バーチャルネット古本オタク櫻花23.4歳
2003年11月1日のお話
櫻花さんは、某所の文学館に住み込みで働いています。そういう設定なのだから仕方がない。
- 蜜子さん
- こんにちはー。おじゃましまーす。
- 櫻花さん
- ……あらいらっしゃい。
- 蜜子さん
- どうもどうも。
- 櫻花さん
- …………なんかいつもと違って、妙に常識人っぽいせりふによる導入部ですね。
- 蜜子さん
- たまには良いのではないですか。どうせすぐ、いつものアレな会話になるんでしょうし。
- 櫻花さん
- ……まあ、何を喋ろうと、あんたの自由ですから。
- 蜜子さん
- ……それはともかく。櫻花さん、今日はお仕事ですか。
- 櫻花さん
- しばらくさぼっているうちに、資料がたまってしまってねー。この週末に方附けてしまおうかと。
- 蜜子さん
- 怠け者の節句働きですね。
- 櫻花さん
- 11月3日は文化の日。今日から三日間は、文化の日を含む三連休。この時に、文学関係の資料というはなはだ文化的なるものをばまとめて整理しようとたくらんでいる私の行動、これの何が問題ですか。
- 蜜子さん
- 問題って……たくらむって言い方もアレですし……。
- 櫻花さん
- 深謀遠慮と言い換えてもよろしい。
- 蜜子さん
- …………まあ、いつ仕事をしようと、あんたの自由ですから。(棒読み)
- 櫻花さん
- ……と言うか、仕事の邪魔しに来るなよ。
- 蜜子さん
- んー。だって、あんたが今日、仕事をしているなんて、思わなかったんでね。今日、神田古本まつりやっているんだよ。
- 櫻花さん
- 知ってる。知ってるから、行かない。
- 蜜子さん
- ?
- 櫻花さん
- こんな日に神保町に行くなんて、素人です。
- 蜜子さん
- ……そうなんですか?
- 櫻花さん
- 考えてもみて下さい。まつりですよ。人出で賑わうのですよ。そんな状況下において、落着いて古本の選別作業ができますか? できません。古本屋だって、地方からこの日だけ出てくるおのぼりさんの無知につけこんで、ぼったくり価格を平気で附けてきます。神田古本まつりで古本を買うのは馬鹿です。馬鹿と言って波風が立つと言うので、さきほどは素人と申し上げました。
- 蜜子さん
- でも、今はっきり馬鹿って言っちゃってるじゃん。
- 櫻花さん
- (聞いてない)だからこそ、あえてわたくしは、今日この日、わが生活の場にして勤務先である○○○○文学館において、資料整理を行なっているのであります。これほど論理的な行動がほかにあるでせうか、いや、ない(反語)。
- 蜜子さん
- ……それはいいけれどさ。
- 櫻花さん
- ん?
- 蜜子さん
- あたしにはあんたが今やってること、仕事に見えないんだよね。
- 櫻花さん
- なんですって?
- 蜜子さん
- いつもあんた、趣味で本棚、いじくりまわしてるじゃん。
- 櫻花さん
- ……ま、反論できませんけど……。
- 蜜子さん
- とりあえず、神保町でもいいから、どこかに遊びに行こうって誘いに来たんだけど、仕事中ならいいです。
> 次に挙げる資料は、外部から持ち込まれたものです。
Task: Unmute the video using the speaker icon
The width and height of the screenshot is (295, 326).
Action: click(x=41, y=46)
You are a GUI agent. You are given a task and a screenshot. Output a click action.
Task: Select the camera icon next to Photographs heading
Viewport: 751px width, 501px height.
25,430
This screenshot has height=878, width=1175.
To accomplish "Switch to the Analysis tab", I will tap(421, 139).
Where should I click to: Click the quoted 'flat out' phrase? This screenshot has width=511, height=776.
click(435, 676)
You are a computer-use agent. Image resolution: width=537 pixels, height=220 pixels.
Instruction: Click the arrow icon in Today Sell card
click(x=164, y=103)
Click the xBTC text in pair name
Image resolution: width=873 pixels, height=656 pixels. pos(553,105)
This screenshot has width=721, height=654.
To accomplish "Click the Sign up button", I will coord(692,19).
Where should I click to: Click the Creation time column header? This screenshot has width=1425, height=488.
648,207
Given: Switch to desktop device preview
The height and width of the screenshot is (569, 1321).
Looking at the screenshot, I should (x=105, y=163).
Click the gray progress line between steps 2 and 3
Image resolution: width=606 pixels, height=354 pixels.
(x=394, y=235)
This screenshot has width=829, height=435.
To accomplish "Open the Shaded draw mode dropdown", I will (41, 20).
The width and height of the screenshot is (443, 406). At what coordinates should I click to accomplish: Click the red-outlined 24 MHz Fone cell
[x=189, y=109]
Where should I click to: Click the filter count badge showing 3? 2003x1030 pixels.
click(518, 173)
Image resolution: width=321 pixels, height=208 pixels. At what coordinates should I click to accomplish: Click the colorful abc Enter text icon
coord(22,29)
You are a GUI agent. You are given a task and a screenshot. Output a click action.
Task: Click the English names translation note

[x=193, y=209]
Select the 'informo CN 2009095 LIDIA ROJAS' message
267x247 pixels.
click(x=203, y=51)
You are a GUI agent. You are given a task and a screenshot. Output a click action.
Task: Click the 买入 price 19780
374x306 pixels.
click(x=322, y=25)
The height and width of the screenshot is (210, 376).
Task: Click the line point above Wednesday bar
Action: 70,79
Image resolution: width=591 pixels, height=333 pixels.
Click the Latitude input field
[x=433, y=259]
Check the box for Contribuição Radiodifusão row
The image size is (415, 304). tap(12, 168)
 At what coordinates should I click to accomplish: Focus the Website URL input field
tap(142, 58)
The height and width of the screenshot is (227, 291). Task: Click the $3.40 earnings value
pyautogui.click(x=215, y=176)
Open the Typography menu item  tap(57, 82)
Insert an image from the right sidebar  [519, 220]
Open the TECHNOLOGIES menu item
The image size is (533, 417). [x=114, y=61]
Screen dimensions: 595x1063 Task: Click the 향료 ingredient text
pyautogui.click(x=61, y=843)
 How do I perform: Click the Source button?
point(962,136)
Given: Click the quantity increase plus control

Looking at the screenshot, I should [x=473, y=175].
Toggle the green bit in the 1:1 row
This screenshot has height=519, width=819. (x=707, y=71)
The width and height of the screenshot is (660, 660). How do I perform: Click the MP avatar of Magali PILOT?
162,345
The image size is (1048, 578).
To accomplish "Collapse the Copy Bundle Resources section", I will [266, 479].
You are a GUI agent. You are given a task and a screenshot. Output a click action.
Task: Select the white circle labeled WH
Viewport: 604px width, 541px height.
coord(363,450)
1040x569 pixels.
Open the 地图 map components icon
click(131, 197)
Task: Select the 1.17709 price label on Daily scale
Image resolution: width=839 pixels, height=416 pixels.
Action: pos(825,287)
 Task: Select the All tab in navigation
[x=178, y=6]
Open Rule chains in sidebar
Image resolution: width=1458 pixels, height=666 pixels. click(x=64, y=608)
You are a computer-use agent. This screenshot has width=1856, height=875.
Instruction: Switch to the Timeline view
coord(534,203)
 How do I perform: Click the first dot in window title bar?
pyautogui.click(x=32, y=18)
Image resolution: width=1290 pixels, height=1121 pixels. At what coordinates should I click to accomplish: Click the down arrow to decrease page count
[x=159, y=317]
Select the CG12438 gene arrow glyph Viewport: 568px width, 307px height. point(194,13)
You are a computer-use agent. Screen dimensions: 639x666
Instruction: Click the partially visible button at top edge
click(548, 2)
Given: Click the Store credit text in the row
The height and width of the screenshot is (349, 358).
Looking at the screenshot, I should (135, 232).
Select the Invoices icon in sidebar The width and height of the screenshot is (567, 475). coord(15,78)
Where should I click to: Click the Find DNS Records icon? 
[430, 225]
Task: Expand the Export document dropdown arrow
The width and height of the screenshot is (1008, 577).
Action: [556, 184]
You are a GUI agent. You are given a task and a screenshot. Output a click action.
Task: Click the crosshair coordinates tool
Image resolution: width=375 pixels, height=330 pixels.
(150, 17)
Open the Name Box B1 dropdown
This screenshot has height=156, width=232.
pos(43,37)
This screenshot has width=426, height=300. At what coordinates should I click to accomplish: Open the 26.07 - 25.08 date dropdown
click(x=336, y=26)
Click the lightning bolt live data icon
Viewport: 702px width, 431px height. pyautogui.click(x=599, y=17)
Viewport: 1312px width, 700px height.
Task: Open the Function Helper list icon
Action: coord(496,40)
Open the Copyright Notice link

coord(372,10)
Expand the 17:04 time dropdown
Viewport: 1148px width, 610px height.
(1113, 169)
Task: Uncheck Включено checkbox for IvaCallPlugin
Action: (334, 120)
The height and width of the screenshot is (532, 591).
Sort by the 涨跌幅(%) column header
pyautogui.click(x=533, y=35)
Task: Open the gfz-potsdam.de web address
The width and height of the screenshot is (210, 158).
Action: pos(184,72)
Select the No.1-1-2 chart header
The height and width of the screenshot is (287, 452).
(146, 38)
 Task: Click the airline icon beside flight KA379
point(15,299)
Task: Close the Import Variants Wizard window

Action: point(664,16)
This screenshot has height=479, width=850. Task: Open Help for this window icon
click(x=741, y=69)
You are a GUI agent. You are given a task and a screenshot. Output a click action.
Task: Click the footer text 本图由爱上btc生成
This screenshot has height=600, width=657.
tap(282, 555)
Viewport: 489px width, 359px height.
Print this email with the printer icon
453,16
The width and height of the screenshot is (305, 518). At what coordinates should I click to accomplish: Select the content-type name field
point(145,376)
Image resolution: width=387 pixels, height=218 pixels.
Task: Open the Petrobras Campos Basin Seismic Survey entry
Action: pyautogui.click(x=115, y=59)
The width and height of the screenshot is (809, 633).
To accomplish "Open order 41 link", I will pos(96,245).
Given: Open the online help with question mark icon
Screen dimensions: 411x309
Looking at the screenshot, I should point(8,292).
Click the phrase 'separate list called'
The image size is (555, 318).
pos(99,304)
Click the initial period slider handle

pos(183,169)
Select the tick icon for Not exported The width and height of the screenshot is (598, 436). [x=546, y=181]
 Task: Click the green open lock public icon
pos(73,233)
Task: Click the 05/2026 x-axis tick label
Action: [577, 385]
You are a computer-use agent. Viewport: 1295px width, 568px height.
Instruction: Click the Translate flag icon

諦めます。
- 櫻花さん
- ……ちょっと待て。
- 蜜子さん
- 何?
- 櫻花さん
- 行く。
- 蜜子さん
- 行く? どこ行く?
- 櫻花さん
- ……神保町。
- 蜜子さん
- 神保町? 今日行くやつは素人だって……。
- 櫻花さん
- だって仕方ないだろ。素人のあんたが誘いに来ちゃったんだから。誘われたら行くしかないじゃないか。何しろ神保町だし。
- 蜜子さん
- ……。
- 櫻花さん
- 私は誰の挑戦でも受ける。
- 蜜子さん
- 挑戦してない、してない……。